▶ [Исходный текст]:
■ ■ ■ ■ ■ ■ ■

Трения Костаки с советскими властями, хотя он и старался всячески избегать столкновений, постепенно нарастали. Коллекционер неофициального искусства, прямой и открытый человек, он был для многих бельмом на глазу. Алики Костаки вспоминает, что преследование началось с разгрома властями "Бульдозерной выставки" современных художников в 1974 году. "Для искусства это было как кровавое воскресенье. Он тогда подошел к какому-то чиновнику и сказал: "Что вы делаете, вы хуже фашистов!" Представьте, в советские времена сказать такое держиморде. И вот с этой фразы все у нас пошло плохо".

Дважды ограбили квартиру, исчезли работы Кандинского; подожгли дачу, откуда пропали замечательные иконы. Костаки стал опасаться за себя и своих детей.

Выходом из этого положения стала сделка между коллекционером и властями - он передавал в дар Третьяковской галерее примерно 80% своей коллекции, а в обмен мог уехать за границу, оставив себе небольшую часть работ, чтобы прокормить семью. "Уезжать никому не хотелось, мы не думали, что когда-то уедем. Отдавать коллекцию, делить ее для отца было очень тяжело", - говорит Алики Костаки. Для каждого коллекционера собрание - это его жизнь, а Георгий Дионисович называл картины своими детьми.

Когда специалисты Третьяковки пришли принимать картины, Костаки отдал им лучшее из своей колоссальной коллекции, насчитывавшей более двух тысяч произведений. Говорит Алики Костаки: "На Западе оказалась сравнительно небольшая часть работ. Число их было велико, но наиболее значительные остались в России. Такие, как "Портрет Матюшина" Малевича, татлинский рельеф, огромные двусторонние работы Поповой, "Красная площадь" Кандинского. Все это он отбирал и говорил: "Это должно остаться в России".

■ ■ ■ ■ ■ ■ ■

▶ [Фрагмент набора данных]:

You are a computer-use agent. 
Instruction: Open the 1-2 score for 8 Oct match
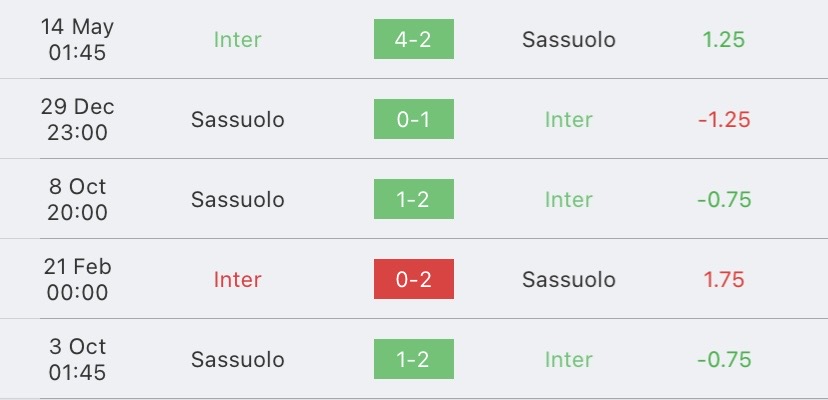point(413,199)
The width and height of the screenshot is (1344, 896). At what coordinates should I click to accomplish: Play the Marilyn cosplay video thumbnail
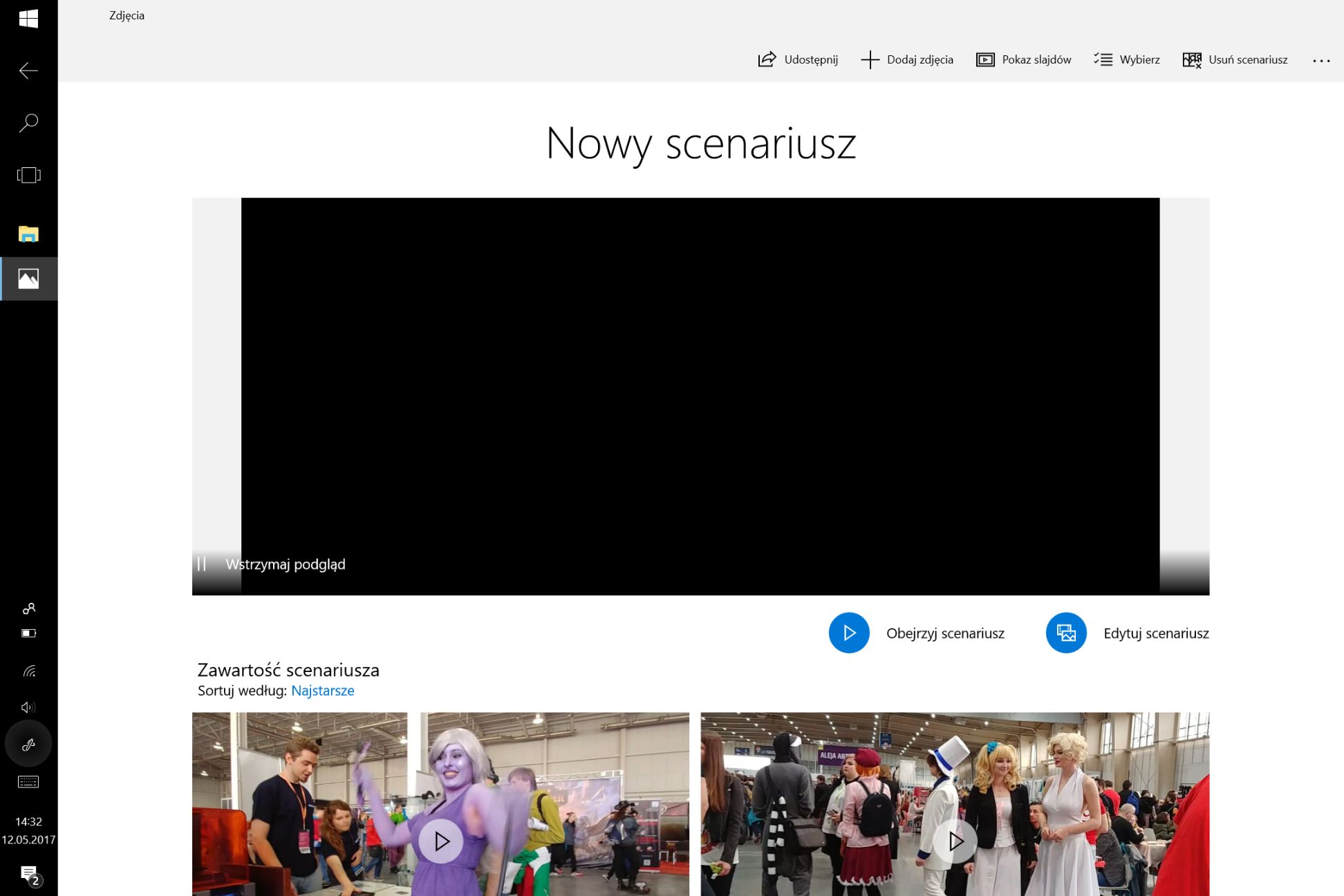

■ ■ ■ ■ ■ ■ ■

▶ [Условие задачи]:
Продолжите текст о коллекционере Костаки и судьбе его собрания, начав сразу после его последнего предложения.

▶ [Ответ к заданию]:
Идея о том, что он является лишь хранителем искусства, которое впоследствии должно принадлежать России, руководила действиями Костаки и тогда, когда его фактически вынуждали отказаться от коллекции и эмигрировать. "У него был какой-то странный патриотизм", - сказал о Костаки помогавший передаче коллекции заместитель директора Третьяковки Виталий Манин.

Таким образом, коллекционер указывал работникам галереи, какие работы забрать, оставляя для них лучшее. "Известный искусствовед Дмитрий Сарабьянов сказал, что он мог бы заткнуть за пояс любого искусствоведа по своей теме", - поясняет Алики Костаки.

Сам Костаки говорил в интервью для биографической книги Питера Робертса: "Я сумел собрать эти вещи, которые были потеряны, забыты, выброшены властями, я спас их, и в этом моя заслуга. Но это не значит, что они принадлежат мне или тем, кому я их подарю. Они принадлежат России, они должны принадлежать народу России".

Как говорила впоследствии заместитель гендиректора по науке Государственной Третьяковской галереи Лидия Иовлева, "без преувеличения можно сказать, что со времен Павла Михайловича Третьякова не было в России столь щедрого дарителя, более обширной коллекции русского авангарда 1910-1920-х годов, которая собрана и подарена Третьяковской галерее знаменитым русским греком".

Уехав, Костаки осел в Греции. Здесь, на исторической родине Георгия Дионисовича и уже после его кончины, решилась, наконец, судьба оставшейся части коллекции.

Костаки и Греция

Когда Георгий Дионисович умер в 1990 году, его дочь в сотрудничестве с греческим куратором Анной Кафеци начала готовить крупную выставку в Афинской пинакотеке. Эта выставка состоялась в 1995-96 годах и пользовалась огромным успехом, во многом определившим дальнейшую судьбу коллекции. К экспозиции был подготовлен двухтомный каталог, описывавший коллекцию во всех деталях.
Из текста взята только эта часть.